___ Information provided

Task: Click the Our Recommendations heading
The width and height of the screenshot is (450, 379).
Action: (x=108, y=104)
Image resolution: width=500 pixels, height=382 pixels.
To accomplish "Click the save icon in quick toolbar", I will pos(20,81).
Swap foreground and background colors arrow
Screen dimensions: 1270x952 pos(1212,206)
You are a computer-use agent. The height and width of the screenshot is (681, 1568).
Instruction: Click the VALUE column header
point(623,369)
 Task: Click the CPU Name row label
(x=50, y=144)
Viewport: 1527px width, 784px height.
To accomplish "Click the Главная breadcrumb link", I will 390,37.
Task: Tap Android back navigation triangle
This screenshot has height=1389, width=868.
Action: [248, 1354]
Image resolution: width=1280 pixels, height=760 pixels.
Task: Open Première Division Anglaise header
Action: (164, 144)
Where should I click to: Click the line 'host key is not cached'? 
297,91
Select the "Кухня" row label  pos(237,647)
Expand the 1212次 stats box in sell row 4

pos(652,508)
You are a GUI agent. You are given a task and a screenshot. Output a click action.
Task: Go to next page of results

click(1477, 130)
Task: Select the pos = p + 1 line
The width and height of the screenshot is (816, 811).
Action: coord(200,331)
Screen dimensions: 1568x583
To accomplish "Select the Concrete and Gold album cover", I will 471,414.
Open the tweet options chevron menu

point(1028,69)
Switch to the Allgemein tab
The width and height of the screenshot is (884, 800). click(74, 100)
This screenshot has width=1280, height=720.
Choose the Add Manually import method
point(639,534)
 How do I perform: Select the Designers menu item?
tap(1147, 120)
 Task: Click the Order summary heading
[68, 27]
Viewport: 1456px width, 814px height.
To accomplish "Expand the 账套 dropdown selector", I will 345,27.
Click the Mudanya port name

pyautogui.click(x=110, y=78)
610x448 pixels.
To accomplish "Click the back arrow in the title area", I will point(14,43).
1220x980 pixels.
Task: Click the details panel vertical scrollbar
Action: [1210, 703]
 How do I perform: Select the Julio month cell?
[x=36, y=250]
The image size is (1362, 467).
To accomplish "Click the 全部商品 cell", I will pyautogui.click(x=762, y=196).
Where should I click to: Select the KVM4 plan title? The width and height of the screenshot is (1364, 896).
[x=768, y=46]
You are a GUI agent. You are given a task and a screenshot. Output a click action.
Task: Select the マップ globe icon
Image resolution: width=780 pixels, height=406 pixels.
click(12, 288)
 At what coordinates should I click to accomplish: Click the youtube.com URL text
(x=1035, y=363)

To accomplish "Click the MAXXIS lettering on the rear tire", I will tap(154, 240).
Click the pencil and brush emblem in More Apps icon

______

Looking through the data above, copy out each line in which the string "icon" occurs.

Solution to this problem:
To accomplish "Click the save icon in quick toolbar", I will pos(20,81).
Task: Select the マップ globe icon
Click the pencil and brush emblem in More Apps icon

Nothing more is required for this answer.